D’ailleurs, le choix n’est pas aujourd’hui entre "100 % en ligne" et "rien en ligne". Entre les deux extrêmes, il existe une myriade de possibilités : pour n’en citer qu’une seule, pourquoi ne pas imaginer des textes mis en ligne six mois après leur parution, une fois le gros
des ventes réalisées ? Fayard a d’ailleurs accepté ce principe avec le livre Cause Commune de Philippe Aigrain. Les modèles économiques de la
culture ont toujours été portés par l’hybridation entre le gratuit et le payant, entre l’accès libre et les péages.
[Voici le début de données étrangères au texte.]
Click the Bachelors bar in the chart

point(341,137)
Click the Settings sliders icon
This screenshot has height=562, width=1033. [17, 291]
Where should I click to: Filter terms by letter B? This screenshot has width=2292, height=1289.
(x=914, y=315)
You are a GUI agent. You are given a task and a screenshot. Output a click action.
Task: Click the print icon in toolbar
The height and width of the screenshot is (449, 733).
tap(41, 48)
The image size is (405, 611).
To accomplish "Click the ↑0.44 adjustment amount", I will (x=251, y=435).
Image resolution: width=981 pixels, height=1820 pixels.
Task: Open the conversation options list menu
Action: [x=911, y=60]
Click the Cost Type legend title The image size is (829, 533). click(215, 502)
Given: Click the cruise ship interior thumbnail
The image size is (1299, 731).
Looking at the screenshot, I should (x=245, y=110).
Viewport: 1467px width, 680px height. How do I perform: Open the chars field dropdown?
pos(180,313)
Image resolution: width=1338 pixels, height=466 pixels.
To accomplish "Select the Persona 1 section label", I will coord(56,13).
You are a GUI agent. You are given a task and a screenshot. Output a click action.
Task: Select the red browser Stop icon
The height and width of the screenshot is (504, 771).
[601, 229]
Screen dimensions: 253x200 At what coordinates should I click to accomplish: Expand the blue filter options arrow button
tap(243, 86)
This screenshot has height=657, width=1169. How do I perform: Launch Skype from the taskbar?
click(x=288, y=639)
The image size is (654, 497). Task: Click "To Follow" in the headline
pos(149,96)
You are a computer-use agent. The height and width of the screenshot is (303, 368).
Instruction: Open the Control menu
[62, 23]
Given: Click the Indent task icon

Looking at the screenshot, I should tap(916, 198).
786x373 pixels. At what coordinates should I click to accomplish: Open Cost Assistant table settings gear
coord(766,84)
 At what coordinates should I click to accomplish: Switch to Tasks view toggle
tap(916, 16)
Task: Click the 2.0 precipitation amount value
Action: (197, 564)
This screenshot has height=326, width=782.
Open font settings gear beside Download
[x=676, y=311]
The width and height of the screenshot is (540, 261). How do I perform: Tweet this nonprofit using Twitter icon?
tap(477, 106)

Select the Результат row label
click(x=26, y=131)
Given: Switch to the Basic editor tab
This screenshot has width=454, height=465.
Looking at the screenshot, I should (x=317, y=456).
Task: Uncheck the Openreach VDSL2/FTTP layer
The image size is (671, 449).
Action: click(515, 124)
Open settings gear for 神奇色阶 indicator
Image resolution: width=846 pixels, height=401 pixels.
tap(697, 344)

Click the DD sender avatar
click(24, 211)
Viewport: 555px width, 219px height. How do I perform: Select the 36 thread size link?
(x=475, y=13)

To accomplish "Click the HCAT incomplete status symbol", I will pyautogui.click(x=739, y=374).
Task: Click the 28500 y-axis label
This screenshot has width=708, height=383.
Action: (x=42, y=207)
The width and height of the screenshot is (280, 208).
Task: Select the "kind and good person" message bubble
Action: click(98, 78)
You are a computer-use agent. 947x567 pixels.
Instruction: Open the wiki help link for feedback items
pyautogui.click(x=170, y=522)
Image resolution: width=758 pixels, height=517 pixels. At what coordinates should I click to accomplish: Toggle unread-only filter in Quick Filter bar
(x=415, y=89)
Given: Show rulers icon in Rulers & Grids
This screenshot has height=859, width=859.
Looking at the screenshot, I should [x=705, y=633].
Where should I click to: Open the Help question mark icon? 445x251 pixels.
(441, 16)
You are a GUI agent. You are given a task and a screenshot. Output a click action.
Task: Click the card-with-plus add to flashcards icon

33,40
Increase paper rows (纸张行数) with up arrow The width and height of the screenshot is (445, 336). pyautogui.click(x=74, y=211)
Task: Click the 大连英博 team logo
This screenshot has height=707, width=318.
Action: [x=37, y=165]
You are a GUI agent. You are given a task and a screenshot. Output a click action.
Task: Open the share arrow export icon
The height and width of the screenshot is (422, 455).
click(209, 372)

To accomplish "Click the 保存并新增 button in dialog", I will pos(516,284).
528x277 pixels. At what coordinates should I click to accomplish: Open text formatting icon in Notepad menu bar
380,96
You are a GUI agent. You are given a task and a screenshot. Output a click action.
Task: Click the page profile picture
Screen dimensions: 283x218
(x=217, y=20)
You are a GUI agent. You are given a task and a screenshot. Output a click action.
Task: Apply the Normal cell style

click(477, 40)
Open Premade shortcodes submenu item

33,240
C’est sur la meilleure façon de parvenir à cette hybridation qu’il convient de travailler, afin
d’obtenir le meilleur compromis possible entre les deux objectifs fondamentaux de la propriété intellectuelle : la plus grande circulation possible des oeuvres d’un côté, et la protection et la reconnaissance des auteurs de l’autre.
7 Plutôt les toilettes ou les voilettes ?
Les voilettes, c’est bien plus troublant
8 Ma question vignale, parce qu’il est génial (je sais pas si vous avez
noté, je fais toujours pas mal de lèche dans mes e-terviews, c’est parce
que je peux pas le faire en vrai, il se laisse pas faire le bougre -et
accessoirement, ça me permet de ne pas me casser la tête mais qu’il soit
content que je lui pique ses questions), donc, que pensez-vous des
mégalos et des narcissiques ?
Aucun d’entre eux ne peut rivaliser avec moi. Et ils ne m’intéressent pas.
9 Un désaccord profond nous unit : à la question « qu’est-ce qu’un pirate » vous ne mentionnez pas le capitaine Crochet... C’était par peur d’un reproche sur les droits d’auteur ?
C’est à cause d’un très ancien conflit entre le capitaine et moi à propos de la fée clochette. Je préfère rester discret.
10 Par quoi, très cher Florent, désirez-vous terminer cette e-terview (et oui déjà je sais mais même les meilleures choses ont une fin... on recommencera) ?
Dans ce cas, laissons cet échange inachevé : j’ai toujours préféré les histoires sans fin aux recommencements.